# academy



## Anonymous (Jan 1, 1970)

i am wondering what the PT is in the full time academy? like how much a day and what form of training is done. now i know that all academies don't run the same. but from your experiences, can someone give me an idea of what the environment is like.
thank you


----------



## MARINECOP (Dec 23, 2003)

As a former PT Instructor at the Boylston academy for two years, I have to say the pt is a joke. I was told that it has gotten worse, I am thankful that I am no longer associated with it anymore. As instructors we were limited on what we could do and not given enough time for the physical training of recruits. From my experience pt was 4 to 5 times a week, this is what you can expect: 
first 8 weeks = push ups, inside cardio, in door sprints, trail runs (approx. 2 miles), road runs (approx. 3 miles) some weight training.
next 8 weeks = more push ups, weight training, inside cardio, possibly aerobics?, trail runs (approx. 3 miles) road runs (approx. 4 miles) sprints out door at the soccer field.
last 6 weeks = weight training, possibly runs upto 5 miles, and less pt toward the last weeks.

To some it up, master two mile runs, crunches, push ups and sprints. Don't worry anyone can pass the Boylston academy municpal police physical fitness standards, oh wait, their are no standards. Actually you can go to the academy and never pt once and graduate. I have personally seen it done. You are only required to pass the PAT (physical aptitude test) which is taken before the academy and the physical portion of defensive tactics. GOOD LUCK


----------



## Macop (May 2, 2002)

I must agree with Marinecop, I went to the Agawam academy and what Marine cop said is pretty much the same there.


----------



## white85 (Nov 3, 2002)

what do you think would happen if a recruit developed an injury during the academy (pulled muscle, hurt anything) ? what would happen for the physical fitness program.. thanks


----------



## Harley387 (May 1, 2002)

Macop said:


> I must agree with Marinecop, I went to the Agawam academy and what Marine cop said is pretty much the same there.


Well, that explains that big beer belly of yours, Macop.


----------



## Deuce (Sep 27, 2003)

Only speaking from Worcester academy ('96), for starters do tons of pushups, situps, mountainclimbers, flutterkicks, squatthrusts and road work. Run.. Be able to run at least 5 miles before you get in. You'll start 2-3 miles but you'll end up doing formation runs of 7-9 miles(or more). As far as injuries it depends on the severity, how far along in the academy you are and if you're sloth or team player. More than likely a minor injury will get you sidelined for awhile. A tip.. Do not stay out of PT if you don't have to. I still hate the slackers who milked a boo boo. A major owie will get you booted with an invitation to the next academy.. Unless you're a slacker. The environment, hmmm, was , motivational.......

* [STORED RECORDS]:
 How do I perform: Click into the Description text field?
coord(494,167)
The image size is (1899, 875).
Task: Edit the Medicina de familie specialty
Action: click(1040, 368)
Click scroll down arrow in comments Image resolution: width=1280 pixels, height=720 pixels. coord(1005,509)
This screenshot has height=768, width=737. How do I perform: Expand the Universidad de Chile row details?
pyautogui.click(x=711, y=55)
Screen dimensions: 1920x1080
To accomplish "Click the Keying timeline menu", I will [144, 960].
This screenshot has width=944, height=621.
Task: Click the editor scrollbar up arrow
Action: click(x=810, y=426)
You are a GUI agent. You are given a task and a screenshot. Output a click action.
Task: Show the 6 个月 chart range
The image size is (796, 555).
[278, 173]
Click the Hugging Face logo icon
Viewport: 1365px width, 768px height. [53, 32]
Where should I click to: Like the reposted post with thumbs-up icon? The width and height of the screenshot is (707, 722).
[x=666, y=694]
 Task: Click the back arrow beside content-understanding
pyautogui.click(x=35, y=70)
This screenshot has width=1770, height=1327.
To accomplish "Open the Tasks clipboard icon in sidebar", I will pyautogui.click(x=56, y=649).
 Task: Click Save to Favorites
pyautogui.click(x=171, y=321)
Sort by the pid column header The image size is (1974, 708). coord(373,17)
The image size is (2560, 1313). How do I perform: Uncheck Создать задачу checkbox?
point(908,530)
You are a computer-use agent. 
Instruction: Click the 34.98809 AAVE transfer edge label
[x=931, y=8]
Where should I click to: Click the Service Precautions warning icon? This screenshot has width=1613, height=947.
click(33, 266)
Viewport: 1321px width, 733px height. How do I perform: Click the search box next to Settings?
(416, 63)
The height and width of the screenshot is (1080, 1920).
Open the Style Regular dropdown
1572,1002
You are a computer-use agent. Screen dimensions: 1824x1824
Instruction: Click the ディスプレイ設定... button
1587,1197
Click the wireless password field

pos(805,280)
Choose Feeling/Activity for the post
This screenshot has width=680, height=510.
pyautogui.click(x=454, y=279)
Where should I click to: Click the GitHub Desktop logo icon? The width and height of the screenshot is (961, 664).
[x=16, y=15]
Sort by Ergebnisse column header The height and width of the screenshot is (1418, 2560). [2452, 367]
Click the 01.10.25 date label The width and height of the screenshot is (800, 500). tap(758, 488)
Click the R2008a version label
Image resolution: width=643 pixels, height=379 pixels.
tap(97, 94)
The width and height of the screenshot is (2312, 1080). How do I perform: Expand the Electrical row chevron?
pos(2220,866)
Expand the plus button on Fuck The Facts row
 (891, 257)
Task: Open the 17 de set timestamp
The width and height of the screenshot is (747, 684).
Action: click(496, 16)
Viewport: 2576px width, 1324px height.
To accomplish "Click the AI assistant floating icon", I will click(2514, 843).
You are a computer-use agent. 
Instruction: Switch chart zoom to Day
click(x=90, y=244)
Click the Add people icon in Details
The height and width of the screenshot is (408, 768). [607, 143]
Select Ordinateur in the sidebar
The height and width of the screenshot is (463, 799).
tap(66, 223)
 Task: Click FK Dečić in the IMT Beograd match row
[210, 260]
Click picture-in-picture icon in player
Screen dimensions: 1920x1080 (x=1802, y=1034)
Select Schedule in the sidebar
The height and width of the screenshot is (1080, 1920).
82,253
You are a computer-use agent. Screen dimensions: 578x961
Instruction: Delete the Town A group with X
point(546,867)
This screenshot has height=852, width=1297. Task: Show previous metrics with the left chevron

* [STATED GOAL A]:
Answer these questions about the academy thread:
(i) For how many years was MARINECOP a PT instructor at the Boylston academy?
(ii) Which academy did Macop attend?
(iii) How far does Deuce say you should be able to run before getting in?
* [STATED GOAL B]:
Swap "situps" for "crunches" and write out the academy thread again, covering everything from "Well, that explains" down to "was , motivational.......".
* [STATED GOAL C]:
Name every academy the academy thread mentions.
You won't need the entries at all.

* [WRITTEN ANSWER A]:
(i) Two years
(ii) The Agawam academy
(iii) At least 5 miles

* [WRITTEN ANSWER B]:
Well, that explains that big beer belly of yours, Macop.


----------



## Deuce (Sep 27, 2003)

Only speaking from Worcester academy ('96), for starters do tons of pushups, crunches, mountainclimbers, flutterkicks, squatthrusts and road work. Run.. Be able to run at least 5 miles before you get in. You'll start 2-3 miles but you'll end up doing formation runs of 7-9 miles(or more). As far as injuries it depends on the severity, how far along in the academy you are and if you're sloth or team player. More than likely a minor injury will get you sidelined for awhile. A tip.. Do not stay out of PT if you don't have to. I still hate the slackers who milked a boo boo. A major owie will get you booted with an invitation to the next academy.. Unless you're a slacker. The environment, hmmm, was , motivational.......

* [WRITTEN ANSWER C]:
Boylston, Agawam, Worcester